Experienced buyers treat the target’s behavior during due diligence as information in itself. Cooperation and transparency signal an organization that understands its own operations. Defensiveness and delay signal one that may not.
Costs and Timelines
Operational due diligence for a small company typically costs between $15,000 and $30,000, while mid-sized targets run $30,000 to $75,000 and large enterprises can reach $75,000 to $200,000. The biggest cost drivers are operational complexity (manufacturing and logistics operations require deeper analysis than service businesses), geographic footprint (multiple sites means multiple inspections), supply chain depth, and workforce size. As a percentage of total deal value, full due diligence costs (all categories combined, not just operational) generally fall between 0.2% and 1% for M&A transactions, with smaller deals at the higher end of that range.
Timeline-wise, most processes run eight to twelve weeks from initial document request to final report delivery. The first two to four weeks are consumed by document collection and initial review. The core in-depth analysis takes another four to eight weeks depending on complexity, with finalization and report drafting adding two to three weeks at the end. International operations, heavy regulatory environments, or a target that’s slow to produce documents can push the total well beyond twelve weeks. Building realistic timeline expectations into the letter of intent prevents the pressure of an approaching deadline from forcing corners to be cut.

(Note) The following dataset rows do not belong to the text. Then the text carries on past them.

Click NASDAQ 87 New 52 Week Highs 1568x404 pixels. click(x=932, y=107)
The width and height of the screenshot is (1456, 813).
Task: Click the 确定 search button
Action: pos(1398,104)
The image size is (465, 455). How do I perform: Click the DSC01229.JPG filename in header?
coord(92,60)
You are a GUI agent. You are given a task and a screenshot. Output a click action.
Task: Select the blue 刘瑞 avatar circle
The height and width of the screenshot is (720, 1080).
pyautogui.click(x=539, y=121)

The Final Report and Post-Closing Integration
The final operational due diligence report translates weeks of analysis into an actionable document. It catalogs every operational risk and strength discovered during the review, often organized by category with severity ratings that help stakeholders prioritize. Significant weaknesses come with specific remediation requirements — steps the target must complete before closing or that the buyer commits to addressing immediately after. The report provides the evidentiary foundation for final price negotiations, indemnification provisions, and any conditions precedent to closing.

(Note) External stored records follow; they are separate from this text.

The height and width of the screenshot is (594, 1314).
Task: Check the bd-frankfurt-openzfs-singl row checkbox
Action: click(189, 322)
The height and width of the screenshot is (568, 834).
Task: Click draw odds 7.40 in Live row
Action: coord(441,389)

The report’s findings should feed directly into the post-closing integration plan. The standard benchmark is a 100-day plan that covers the period from closing through initial operational stabilization. During this window, the integration team typically works through IT systems access and migration, organizational restructuring and reporting-line clarity, retention actions for key talent, combined financial reporting, and synergy capture tracking with assigned owners and deadlines. Each workstream carries its own risk register, and the team monitors progress against the targets established during due diligence.
The most common mistake is treating the ODD report as a closing document rather than an operating document. The risks identified don’t disappear when the deal closes — they transfer. A rigorous review that ends with a report no one reads after day one has done half its job. The buyers who extract the most value are the ones who build the findings into their management cadence and track remediation with the same discipline they applied to the investigation itself.